Determine the number of lines in the data that contain "will". Answer with that number only.

Collected data

━━━━━━━━━━━━━━━━

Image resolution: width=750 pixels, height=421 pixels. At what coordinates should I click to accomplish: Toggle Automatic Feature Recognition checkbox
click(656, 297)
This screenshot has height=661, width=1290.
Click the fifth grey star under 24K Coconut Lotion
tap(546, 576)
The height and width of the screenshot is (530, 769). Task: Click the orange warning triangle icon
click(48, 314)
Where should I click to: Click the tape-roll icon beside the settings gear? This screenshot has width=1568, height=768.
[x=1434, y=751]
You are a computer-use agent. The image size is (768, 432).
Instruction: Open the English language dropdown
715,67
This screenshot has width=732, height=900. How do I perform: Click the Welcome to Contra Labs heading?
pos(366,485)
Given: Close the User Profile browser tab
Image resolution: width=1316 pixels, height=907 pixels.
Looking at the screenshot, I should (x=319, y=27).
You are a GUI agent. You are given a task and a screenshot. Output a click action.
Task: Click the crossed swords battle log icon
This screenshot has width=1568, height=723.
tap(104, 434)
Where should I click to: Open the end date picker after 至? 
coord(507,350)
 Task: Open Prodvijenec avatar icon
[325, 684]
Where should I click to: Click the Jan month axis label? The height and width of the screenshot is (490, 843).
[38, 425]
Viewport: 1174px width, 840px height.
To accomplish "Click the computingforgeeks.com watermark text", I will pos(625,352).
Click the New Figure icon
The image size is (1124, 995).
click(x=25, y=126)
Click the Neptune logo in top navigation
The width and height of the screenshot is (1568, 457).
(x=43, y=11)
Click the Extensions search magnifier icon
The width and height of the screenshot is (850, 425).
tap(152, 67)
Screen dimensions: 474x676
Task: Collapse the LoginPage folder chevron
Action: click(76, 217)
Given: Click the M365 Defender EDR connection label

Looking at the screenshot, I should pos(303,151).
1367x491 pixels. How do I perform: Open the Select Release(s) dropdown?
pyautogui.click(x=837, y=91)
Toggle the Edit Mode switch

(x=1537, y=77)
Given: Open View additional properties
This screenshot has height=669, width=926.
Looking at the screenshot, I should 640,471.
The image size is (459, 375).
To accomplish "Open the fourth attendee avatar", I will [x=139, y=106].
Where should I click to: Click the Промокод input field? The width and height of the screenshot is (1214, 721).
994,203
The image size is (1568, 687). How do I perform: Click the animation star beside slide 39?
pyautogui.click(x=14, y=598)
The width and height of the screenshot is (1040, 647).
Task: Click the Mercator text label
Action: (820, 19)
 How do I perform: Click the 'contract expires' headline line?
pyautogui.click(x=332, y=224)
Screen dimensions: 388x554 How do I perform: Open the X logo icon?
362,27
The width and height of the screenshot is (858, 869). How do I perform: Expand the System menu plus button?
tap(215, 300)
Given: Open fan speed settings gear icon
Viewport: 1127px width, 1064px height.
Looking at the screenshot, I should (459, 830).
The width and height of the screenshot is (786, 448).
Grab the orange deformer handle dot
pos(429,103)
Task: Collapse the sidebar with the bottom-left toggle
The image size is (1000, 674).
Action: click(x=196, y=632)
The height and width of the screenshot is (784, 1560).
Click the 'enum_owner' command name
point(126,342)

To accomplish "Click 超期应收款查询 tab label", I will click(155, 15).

━━━━━━━━━━━━━━━━

__Reply__.
3